**BRIEF:** Find "Select the Scope + Timeline header cell" and "Click the Upgrade" in the records below. Copy the lines holding them and every line between, exactly, and no others.

**INPUT MATERIAL:**
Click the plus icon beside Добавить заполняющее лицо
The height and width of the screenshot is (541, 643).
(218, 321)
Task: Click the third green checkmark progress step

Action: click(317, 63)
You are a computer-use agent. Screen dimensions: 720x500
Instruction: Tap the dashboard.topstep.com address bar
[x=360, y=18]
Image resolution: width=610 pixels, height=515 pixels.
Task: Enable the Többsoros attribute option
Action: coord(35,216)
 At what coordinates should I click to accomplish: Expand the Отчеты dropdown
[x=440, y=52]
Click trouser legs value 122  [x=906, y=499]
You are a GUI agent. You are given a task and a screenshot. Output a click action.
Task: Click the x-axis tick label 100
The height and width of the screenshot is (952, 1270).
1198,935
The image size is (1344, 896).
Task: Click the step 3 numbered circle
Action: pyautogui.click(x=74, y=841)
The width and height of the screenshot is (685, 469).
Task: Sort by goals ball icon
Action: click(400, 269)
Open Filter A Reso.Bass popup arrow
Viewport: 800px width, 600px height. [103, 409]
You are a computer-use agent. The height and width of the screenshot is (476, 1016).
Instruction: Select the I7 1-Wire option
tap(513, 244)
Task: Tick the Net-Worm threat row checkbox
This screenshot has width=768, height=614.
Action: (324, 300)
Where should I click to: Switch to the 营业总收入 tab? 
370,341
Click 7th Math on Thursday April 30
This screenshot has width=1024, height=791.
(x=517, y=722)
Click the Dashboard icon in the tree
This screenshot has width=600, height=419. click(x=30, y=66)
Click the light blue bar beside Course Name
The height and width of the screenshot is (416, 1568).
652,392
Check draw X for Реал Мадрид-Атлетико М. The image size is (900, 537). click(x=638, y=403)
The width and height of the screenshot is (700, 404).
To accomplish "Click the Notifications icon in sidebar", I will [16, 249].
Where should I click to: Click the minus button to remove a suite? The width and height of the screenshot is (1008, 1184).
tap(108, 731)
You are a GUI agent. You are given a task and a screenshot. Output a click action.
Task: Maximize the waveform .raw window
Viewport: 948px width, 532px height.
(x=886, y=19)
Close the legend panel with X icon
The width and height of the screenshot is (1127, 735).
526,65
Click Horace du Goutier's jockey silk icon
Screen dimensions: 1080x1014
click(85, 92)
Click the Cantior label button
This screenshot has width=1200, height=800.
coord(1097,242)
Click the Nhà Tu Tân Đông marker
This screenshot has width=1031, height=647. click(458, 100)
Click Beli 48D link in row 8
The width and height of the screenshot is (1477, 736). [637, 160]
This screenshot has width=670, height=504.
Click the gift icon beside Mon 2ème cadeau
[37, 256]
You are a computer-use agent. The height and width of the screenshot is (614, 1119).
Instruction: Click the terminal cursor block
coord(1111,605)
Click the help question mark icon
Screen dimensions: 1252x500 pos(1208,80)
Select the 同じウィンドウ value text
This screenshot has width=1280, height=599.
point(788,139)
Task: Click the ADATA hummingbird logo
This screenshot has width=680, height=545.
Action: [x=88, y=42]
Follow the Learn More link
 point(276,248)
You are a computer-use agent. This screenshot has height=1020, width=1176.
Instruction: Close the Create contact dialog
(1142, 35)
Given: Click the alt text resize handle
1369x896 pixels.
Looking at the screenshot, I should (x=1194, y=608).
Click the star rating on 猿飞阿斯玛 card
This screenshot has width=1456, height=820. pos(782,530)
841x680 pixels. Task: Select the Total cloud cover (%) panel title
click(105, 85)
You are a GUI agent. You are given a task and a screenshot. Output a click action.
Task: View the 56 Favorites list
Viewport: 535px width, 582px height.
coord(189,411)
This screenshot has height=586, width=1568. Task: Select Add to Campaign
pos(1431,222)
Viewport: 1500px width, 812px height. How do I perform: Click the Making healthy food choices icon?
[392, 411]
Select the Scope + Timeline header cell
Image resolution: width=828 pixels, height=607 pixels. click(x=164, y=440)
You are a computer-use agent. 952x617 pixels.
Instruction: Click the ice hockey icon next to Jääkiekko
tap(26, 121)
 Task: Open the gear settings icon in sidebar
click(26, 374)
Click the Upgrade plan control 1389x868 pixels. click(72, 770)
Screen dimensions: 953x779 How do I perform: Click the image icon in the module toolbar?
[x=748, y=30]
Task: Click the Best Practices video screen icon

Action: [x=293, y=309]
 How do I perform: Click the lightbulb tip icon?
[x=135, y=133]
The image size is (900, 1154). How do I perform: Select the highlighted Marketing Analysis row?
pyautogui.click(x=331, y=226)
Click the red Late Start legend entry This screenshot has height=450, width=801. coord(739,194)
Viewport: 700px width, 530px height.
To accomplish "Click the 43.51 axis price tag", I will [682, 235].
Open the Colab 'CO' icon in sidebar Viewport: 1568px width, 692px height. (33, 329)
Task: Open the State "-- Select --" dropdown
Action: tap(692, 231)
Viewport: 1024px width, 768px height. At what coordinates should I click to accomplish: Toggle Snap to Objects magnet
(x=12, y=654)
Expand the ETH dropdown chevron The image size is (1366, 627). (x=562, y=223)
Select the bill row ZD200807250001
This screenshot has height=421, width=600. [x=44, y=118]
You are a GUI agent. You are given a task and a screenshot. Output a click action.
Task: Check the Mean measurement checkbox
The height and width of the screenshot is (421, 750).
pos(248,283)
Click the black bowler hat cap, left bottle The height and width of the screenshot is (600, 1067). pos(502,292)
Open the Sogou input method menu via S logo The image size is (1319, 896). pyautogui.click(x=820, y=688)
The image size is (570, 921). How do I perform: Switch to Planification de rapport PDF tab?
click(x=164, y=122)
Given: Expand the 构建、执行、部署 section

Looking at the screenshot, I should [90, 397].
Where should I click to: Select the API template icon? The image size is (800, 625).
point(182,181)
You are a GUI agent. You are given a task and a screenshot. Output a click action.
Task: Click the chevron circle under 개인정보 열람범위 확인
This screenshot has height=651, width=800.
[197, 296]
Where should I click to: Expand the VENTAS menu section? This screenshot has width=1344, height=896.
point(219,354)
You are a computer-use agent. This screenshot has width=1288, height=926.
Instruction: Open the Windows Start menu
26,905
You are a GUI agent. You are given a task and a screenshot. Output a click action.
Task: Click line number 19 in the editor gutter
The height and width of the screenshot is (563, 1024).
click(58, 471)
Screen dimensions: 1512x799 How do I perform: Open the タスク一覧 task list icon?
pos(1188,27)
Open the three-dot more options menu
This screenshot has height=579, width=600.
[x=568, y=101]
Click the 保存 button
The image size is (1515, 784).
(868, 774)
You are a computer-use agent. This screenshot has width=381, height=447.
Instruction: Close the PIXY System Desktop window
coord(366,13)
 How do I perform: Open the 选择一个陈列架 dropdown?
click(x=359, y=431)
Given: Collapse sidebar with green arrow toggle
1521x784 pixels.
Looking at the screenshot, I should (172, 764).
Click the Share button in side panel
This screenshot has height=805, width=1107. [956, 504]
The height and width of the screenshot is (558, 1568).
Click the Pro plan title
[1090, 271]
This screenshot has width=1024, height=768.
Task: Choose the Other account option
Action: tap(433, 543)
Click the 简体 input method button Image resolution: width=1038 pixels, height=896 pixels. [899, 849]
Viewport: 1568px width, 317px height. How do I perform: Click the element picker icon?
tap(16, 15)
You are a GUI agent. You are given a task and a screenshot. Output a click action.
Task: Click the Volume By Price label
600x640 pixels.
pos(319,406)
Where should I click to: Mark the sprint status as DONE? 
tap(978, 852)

**TASK RESPONSE:**
Select the Scope + Timeline header cell
Image resolution: width=828 pixels, height=607 pixels. click(x=164, y=440)
You are a computer-use agent. 952x617 pixels.
Instruction: Click the ice hockey icon next to Jääkiekko
tap(26, 121)
 Task: Open the gear settings icon in sidebar
click(26, 374)
Click the Upgrade plan control 1389x868 pixels. click(72, 770)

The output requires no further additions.